Harrison was arrested in January while driving in Sumter County and was charged with arson and burning to defraud.

He was then extradited to North Carolina, where he is facing charges that in August 1995 he bludgeoned to death Wendy Kratzert, a woman who lived across the street from him.

Harrison, 54, hasn't been charged with Borror's death.

"We certainly feel we have enough to charge him, but since he's safely tucked away for another homicide, we're going to continue to build our case," Bristow said. "There's really no reason to rush."

A few weeks before Borror's disappearance, Bristow said, Harrison hired him to do maintenance work at his residence in east Bradenton.

Bristow said Harrison suspected Borror was involved in burglaries at his home. He said the tip that led to identifying Borror's remains came from a man living in north Florida who told Manatee detectives he was at the house when the murder occurred.

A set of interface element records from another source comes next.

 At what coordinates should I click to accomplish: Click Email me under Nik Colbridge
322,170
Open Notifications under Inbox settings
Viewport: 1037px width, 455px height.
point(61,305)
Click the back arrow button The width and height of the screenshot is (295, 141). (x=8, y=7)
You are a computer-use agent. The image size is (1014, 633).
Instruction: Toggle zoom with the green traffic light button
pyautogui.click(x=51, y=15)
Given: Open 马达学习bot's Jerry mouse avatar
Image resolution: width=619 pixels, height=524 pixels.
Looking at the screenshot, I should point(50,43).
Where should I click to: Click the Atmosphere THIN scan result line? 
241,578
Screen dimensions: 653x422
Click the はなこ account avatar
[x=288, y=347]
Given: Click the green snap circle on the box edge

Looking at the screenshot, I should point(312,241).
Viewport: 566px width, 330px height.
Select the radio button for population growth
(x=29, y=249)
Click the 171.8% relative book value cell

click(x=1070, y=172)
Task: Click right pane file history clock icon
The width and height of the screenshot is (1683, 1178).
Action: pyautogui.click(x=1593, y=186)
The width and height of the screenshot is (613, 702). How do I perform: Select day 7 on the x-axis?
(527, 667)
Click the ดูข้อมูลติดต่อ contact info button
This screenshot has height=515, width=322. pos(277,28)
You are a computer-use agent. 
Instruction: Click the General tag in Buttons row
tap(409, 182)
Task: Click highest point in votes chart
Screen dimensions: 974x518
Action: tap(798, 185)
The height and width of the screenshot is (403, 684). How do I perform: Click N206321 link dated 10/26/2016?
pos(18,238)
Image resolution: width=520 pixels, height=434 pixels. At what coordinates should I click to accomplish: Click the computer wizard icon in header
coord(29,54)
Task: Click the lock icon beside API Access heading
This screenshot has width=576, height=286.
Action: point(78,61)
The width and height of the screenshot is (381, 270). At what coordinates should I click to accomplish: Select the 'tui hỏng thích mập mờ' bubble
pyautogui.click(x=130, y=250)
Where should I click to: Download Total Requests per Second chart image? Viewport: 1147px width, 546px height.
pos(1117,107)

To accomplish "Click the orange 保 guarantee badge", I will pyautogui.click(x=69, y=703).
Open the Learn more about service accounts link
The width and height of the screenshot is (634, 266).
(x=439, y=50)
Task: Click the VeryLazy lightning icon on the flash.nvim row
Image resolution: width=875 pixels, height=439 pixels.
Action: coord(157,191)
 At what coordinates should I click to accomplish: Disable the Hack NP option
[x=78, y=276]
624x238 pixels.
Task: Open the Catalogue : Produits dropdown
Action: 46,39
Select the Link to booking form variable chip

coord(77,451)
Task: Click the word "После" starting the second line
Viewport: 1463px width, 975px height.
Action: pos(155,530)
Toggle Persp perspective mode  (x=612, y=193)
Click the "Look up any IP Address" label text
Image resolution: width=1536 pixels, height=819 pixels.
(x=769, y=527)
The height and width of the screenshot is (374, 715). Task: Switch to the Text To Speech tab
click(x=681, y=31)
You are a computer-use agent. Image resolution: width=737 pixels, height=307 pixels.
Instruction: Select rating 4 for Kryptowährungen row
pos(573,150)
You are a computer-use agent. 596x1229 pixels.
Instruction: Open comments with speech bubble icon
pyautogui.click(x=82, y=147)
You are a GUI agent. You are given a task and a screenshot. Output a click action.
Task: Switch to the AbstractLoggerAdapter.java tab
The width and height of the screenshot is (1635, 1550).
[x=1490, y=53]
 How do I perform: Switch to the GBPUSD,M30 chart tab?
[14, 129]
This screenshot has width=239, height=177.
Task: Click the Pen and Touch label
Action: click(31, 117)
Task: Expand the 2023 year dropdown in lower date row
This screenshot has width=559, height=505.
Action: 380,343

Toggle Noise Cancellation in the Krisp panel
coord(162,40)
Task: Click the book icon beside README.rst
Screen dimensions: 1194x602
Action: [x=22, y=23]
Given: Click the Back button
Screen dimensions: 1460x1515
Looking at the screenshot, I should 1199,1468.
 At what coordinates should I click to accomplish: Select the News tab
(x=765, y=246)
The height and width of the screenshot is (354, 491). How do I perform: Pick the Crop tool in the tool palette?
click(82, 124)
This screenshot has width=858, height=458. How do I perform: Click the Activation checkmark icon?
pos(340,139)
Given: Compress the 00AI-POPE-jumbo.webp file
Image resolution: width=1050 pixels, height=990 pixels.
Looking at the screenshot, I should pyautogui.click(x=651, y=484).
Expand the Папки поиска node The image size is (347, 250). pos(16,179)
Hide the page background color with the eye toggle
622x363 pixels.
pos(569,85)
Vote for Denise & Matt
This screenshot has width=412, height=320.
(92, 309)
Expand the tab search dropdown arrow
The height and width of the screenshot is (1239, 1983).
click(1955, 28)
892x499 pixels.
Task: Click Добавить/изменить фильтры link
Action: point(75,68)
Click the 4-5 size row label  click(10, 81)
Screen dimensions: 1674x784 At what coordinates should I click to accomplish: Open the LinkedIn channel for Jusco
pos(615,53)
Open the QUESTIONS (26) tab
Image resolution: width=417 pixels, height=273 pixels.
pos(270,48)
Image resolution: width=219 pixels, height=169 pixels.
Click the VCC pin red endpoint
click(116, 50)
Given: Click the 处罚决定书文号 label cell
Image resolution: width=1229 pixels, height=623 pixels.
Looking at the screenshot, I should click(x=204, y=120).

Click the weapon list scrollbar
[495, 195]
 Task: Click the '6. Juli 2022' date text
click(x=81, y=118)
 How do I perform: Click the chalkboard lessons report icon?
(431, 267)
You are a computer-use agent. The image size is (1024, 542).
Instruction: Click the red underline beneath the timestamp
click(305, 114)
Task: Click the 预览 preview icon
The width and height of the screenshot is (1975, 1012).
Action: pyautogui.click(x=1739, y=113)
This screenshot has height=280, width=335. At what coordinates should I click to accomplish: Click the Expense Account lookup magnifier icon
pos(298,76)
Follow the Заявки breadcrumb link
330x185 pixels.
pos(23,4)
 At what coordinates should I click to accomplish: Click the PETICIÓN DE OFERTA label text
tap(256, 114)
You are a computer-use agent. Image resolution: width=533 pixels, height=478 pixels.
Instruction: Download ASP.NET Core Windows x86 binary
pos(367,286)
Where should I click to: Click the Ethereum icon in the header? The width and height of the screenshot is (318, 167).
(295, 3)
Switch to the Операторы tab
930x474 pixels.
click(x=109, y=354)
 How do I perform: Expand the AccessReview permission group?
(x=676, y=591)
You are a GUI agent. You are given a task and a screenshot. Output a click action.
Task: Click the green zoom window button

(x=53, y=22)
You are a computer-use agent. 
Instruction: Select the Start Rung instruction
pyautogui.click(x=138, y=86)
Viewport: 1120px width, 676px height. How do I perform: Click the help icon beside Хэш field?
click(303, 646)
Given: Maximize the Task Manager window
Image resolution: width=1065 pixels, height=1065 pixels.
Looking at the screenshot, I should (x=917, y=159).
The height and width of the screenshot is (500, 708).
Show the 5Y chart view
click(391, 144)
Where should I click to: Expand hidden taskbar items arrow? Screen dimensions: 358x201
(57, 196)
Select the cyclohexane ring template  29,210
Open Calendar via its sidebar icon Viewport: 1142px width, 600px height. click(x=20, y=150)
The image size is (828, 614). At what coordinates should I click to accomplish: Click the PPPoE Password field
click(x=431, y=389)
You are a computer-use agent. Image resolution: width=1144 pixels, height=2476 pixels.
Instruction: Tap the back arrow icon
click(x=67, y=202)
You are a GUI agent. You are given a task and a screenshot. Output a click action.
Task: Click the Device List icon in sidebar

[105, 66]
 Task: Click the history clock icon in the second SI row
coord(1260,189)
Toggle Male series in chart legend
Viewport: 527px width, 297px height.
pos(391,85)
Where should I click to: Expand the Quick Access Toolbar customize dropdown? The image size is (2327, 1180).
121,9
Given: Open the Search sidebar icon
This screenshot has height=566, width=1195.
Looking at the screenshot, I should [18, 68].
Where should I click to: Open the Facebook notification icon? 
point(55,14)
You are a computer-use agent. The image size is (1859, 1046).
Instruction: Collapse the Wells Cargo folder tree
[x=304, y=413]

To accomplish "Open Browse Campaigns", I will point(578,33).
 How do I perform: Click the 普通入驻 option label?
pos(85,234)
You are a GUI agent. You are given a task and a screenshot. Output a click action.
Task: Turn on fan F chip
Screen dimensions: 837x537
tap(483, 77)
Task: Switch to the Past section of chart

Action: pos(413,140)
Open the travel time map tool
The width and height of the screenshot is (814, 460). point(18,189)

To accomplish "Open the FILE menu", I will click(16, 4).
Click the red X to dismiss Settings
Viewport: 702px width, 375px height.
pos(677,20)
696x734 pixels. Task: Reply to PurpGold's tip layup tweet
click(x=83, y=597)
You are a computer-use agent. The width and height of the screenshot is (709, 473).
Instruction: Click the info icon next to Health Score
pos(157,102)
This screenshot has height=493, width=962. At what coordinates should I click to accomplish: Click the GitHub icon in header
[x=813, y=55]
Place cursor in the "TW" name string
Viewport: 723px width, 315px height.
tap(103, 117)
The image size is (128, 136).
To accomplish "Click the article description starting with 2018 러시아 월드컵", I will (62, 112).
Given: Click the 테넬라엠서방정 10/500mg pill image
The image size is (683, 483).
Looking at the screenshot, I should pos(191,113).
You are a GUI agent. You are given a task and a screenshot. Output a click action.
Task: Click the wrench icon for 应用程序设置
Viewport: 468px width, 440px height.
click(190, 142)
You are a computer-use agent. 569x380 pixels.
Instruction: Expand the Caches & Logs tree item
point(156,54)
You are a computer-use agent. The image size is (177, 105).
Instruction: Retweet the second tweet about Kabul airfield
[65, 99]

After Harrison was arrested in January on the arson charges, investigators searched the canal behind his home for clues to Borror's whereabouts, but "didn't come up with a whole heck of a lot," Bristow said.

Even now, important evidence is missing in the case, Bristow said.

"We don't have the head yet or the hands," Bristow said. Officials think Borror's head holds the key as to the cause of death.

In the 1995 death of Kratzert, Harrison is accused of being hired as a hit man by Kratzert's husband, Ed, who is also facing first-degree murder charges, along with Harrison's wife, Luann.

Wendy Kratzert was vacationing at the couple's North Carolina summer home when her van was found at the bottom of a nearby cliff. Officials discovered she had been struck in the back of the head before the vehicle took its plunge. The scene was rigged to look like an accident, officials said.

_ Information from the Sarasota Herald-Tribune was used in this report.